Selamlar. Bu uzun yazımda, sizlerin Runeterra rehberi olacağım. Birlikte Runeterra’nın kuzeydeki acımasız soğuğunu, doğudaki büyülü ormanlarla kaplı İlk Diyar’ı, Shurima’yı, Büyük Savaş Beyi’nin kurduğu Hisar’a yerleşen işgalci devleti ve daha nice keşfedilmeyi bekleyen yerleri ziyaret edeceğiz. Sizi çok sıkmadan, hadi başlayalım.
İlk olarak Runeterra’dan bahsetmem gerekiyor sanırım. Runeterra, çok uzun zaman önce şu anda Targon’un tepesinde yaşayan Suretler’in Dünya Rünleri’ni kullanarak yarattığı, kuzeyde Valoran ve güneyde Shurima adlı iki kıtadan oluşan büyülü bir gezegen.
Batıda Fatihler Denizi, kuzeyde Buz Denizi, doğuda Muhafız Denizi gibi su kütleleri tarafından sarmalanan Runeterra’da şu anlık bildiğimiz 13 tane bölge var. A’dan Z’ye hatırlatmam gerekirse bunlar: Bandle Şehri, Bilgewater, Demacia, Freljord, Gölge Adalar, Hiçlik, Ionia, Ixtal, Noxus, Piltover, Shurima, Targon ve Zaun.
Aslına bakacak olursanız bunlardan bazıları çok bir bölge gibi sayılmaz. Bunlardan biri Bandle Şehri. Sadece yordle ırkı bu gizemli topraklara gelme yolunu biliyor. Geçitler sayesinde Runeterra’nın maddi düzlemine geçebildikleri ya da maddi düzlemden Bandle Şehri’ne geçebildiklerini biliyoruz. Bu yer hakkında bildiğimiz şeyler çok az, buraya gittiğini iddia edenlerin dediğine inanabiliyoruz sadece. Dediklerine göre Bandle Şehri’ne giden yordle olmayan biriyseniz, oradaki her şey size çok daha yoğun geliyor. Mesela bir yediğiniz şeyin tadını bir daha unutamıyorsunuz, Güneş sürekli altın rengi parlıyor, ırmakların suyu cam gibi berrak vesaire.

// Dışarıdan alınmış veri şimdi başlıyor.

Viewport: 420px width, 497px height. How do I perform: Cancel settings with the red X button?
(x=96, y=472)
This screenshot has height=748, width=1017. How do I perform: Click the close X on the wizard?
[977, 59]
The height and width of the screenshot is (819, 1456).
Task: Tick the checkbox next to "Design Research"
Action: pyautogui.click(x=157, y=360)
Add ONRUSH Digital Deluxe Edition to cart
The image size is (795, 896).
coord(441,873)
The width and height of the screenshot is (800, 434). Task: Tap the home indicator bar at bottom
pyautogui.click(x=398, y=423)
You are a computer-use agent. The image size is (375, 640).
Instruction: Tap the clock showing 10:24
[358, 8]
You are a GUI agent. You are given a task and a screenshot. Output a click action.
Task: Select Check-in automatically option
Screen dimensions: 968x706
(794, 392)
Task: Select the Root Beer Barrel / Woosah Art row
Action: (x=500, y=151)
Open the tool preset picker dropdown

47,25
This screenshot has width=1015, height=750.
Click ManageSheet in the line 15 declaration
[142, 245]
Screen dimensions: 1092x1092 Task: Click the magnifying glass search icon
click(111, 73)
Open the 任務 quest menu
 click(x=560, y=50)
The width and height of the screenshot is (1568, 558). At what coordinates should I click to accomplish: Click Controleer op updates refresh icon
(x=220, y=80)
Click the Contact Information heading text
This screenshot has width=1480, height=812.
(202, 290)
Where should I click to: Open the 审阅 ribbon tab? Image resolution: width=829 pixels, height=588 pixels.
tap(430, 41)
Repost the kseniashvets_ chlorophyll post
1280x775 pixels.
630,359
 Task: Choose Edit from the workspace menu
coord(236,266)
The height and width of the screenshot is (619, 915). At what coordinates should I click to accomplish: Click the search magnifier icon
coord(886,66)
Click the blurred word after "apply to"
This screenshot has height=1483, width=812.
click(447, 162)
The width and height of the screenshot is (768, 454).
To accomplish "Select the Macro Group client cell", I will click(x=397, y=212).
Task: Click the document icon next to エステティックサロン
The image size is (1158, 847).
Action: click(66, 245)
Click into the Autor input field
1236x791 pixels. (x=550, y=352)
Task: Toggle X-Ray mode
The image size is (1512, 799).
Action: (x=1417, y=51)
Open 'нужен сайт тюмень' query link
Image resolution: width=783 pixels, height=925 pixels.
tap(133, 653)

Runeterra’da bulunmayan ama bölge olarak saydığımız bir de Hiçlik var. Bizim Runeterra’da Hiçlik olarak gösterdiğimiz yer, Icathia’da bulunan bir geçit kapısı. Peki nereye açılıyor bu kapı? Böyle sorduğunuzda aslında cevap çok basit: Kainatın ortaya çıkmasıyla birlikte o da var olmuş, tek isteği dünyaları tüketmek olan ve tek gerçek duygunun ‘açlık’ olduğu, iğrenç varlıkların yaşadığı gizemli bir yer.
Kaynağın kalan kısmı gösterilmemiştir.